(Supplied data Opens)

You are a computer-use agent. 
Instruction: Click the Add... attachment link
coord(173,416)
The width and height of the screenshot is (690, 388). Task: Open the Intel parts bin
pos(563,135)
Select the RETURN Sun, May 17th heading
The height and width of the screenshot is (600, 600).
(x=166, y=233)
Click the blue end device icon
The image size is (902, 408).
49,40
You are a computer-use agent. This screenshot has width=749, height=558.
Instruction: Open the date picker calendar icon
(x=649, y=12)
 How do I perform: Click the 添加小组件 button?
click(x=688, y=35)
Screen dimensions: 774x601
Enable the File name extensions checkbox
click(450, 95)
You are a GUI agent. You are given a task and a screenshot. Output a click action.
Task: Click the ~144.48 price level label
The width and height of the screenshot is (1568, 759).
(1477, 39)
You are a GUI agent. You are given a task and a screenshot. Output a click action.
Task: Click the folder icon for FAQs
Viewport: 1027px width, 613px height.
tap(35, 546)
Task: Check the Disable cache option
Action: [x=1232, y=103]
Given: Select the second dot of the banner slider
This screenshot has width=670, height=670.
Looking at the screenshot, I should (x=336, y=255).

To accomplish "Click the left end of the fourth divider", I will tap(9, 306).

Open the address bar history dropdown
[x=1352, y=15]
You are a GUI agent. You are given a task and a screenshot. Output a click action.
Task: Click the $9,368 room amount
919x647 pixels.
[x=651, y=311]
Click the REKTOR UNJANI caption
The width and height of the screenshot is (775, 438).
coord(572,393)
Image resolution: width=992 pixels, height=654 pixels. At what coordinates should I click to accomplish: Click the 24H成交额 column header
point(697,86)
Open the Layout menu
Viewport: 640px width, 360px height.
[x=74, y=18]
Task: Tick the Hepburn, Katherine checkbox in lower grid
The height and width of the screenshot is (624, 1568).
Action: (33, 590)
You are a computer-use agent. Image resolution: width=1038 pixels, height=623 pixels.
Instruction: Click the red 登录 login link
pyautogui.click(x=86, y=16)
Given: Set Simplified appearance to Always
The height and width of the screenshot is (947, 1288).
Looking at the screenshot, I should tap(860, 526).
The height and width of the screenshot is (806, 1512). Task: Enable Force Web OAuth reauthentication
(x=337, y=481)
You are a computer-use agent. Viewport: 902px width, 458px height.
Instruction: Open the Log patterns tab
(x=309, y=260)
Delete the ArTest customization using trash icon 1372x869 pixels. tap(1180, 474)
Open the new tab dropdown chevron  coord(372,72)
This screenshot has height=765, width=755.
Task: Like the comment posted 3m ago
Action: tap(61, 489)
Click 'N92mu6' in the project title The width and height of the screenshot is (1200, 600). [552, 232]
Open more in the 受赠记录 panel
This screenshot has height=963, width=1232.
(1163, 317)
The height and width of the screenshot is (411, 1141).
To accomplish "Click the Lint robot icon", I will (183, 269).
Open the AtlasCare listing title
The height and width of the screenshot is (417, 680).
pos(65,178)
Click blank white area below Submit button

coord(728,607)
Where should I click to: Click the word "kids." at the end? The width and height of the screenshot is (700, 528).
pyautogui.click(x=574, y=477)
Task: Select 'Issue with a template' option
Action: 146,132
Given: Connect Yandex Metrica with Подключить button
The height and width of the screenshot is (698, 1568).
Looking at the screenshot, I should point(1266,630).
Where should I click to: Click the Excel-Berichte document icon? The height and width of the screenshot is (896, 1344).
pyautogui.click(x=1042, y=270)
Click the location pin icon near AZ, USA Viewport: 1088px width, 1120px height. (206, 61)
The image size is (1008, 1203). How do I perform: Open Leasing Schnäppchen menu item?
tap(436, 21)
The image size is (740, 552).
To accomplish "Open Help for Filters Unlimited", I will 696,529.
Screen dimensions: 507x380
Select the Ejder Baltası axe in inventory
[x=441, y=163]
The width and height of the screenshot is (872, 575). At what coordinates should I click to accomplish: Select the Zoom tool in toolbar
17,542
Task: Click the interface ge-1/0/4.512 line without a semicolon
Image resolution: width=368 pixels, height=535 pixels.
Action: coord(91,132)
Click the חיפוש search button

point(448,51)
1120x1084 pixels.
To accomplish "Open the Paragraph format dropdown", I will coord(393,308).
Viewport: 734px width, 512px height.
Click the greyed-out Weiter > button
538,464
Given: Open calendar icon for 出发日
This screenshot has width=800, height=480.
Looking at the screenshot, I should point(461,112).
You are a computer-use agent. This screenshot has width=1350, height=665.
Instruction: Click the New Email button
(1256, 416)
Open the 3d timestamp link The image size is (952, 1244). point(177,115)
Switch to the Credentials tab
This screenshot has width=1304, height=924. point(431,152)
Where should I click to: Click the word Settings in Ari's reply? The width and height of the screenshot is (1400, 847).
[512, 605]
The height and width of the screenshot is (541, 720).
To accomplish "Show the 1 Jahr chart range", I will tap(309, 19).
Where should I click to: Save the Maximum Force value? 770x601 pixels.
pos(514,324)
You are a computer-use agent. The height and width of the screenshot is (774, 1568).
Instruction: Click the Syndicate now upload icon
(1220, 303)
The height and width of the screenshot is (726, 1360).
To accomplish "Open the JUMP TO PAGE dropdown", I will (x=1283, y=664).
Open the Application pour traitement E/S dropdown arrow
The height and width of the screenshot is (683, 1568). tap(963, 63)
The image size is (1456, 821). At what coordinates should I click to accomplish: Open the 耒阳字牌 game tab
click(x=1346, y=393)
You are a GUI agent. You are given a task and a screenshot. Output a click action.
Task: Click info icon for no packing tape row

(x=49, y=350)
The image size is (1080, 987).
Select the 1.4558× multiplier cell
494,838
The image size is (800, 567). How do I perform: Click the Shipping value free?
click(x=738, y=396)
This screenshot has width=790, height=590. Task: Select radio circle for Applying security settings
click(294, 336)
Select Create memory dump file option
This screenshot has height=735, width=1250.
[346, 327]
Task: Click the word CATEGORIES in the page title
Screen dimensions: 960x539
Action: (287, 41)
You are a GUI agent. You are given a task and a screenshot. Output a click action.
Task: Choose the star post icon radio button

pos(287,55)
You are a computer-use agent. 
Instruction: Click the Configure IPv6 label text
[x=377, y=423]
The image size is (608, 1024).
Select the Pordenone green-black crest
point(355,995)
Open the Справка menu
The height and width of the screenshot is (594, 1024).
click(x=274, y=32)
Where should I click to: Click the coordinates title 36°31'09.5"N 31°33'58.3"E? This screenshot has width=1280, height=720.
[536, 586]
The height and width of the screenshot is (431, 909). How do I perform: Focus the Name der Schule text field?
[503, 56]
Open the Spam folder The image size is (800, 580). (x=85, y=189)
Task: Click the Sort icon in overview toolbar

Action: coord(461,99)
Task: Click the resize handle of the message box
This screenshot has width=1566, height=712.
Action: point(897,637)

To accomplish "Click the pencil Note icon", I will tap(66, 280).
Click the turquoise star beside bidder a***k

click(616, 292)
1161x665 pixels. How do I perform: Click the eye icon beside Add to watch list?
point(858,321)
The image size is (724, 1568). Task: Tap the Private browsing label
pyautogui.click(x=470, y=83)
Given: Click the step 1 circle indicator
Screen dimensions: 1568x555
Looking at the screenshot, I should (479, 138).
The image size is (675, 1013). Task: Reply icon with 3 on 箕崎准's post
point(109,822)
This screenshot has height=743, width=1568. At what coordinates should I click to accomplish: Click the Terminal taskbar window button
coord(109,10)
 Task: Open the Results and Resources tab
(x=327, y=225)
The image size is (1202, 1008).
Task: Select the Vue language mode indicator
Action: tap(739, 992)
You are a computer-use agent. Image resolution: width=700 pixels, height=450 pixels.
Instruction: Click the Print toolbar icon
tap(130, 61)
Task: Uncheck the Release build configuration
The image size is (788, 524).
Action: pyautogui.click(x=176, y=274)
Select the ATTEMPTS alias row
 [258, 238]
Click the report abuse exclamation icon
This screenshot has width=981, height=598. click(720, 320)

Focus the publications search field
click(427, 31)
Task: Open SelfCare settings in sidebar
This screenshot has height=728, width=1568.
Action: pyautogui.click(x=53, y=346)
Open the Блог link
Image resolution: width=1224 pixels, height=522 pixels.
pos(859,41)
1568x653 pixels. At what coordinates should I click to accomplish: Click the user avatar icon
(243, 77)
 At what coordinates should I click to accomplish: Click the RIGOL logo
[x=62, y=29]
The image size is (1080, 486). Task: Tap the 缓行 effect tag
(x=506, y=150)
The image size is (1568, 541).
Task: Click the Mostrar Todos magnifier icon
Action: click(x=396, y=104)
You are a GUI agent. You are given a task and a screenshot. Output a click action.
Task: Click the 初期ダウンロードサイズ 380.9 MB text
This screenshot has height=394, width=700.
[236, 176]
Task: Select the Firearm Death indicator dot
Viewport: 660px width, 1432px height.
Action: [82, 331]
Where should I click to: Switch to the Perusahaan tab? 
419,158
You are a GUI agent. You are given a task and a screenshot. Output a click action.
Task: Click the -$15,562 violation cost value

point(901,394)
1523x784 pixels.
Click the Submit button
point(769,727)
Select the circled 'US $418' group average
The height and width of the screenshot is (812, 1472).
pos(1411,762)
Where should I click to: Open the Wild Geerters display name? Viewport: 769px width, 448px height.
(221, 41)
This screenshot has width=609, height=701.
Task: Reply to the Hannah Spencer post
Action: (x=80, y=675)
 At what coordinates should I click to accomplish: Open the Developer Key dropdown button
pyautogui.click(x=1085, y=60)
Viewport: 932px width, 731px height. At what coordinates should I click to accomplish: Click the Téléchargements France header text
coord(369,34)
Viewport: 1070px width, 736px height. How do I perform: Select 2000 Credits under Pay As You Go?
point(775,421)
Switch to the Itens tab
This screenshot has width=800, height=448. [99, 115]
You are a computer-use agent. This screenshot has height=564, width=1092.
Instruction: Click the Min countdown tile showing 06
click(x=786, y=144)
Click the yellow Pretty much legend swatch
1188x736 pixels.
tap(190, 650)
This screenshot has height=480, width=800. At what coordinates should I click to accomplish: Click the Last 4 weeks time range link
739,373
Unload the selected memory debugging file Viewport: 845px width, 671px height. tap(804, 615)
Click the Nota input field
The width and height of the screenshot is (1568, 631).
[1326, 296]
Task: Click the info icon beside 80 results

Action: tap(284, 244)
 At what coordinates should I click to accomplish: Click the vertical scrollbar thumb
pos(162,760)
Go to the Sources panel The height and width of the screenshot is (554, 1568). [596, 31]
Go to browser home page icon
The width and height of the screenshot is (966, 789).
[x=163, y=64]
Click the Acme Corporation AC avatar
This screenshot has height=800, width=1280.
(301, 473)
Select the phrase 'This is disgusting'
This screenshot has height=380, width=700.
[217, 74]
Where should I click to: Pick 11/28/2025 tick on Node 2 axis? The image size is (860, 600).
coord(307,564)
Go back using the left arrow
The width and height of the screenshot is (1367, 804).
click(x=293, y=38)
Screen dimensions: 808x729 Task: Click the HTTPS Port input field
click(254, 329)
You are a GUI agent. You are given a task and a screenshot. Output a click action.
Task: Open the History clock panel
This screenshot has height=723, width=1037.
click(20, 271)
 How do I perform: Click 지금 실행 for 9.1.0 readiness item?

(Supplied data Closes)

Task item. Lines above that contain the string "computer" make up the answer.

Solution to the exercise.
You are a computer-use agent. 
You are a computer-use agent. This screenshot has width=749, height=558.
You are a computer-use agent. Image resolution: width=1038 pixels, height=623 pixels.
You are a computer-use agent. Viewport: 902px width, 458px height.
You are a computer-use agent. This screenshot has width=1350, height=665.
You are a computer-use agent. The height and width of the screenshot is (774, 1568).
You are a computer-use agent. 
You are a computer-use agent. Image resolution: width=700 pixels, height=450 pixels.
You are a computer-use agent. This screenshot has height=564, width=1092.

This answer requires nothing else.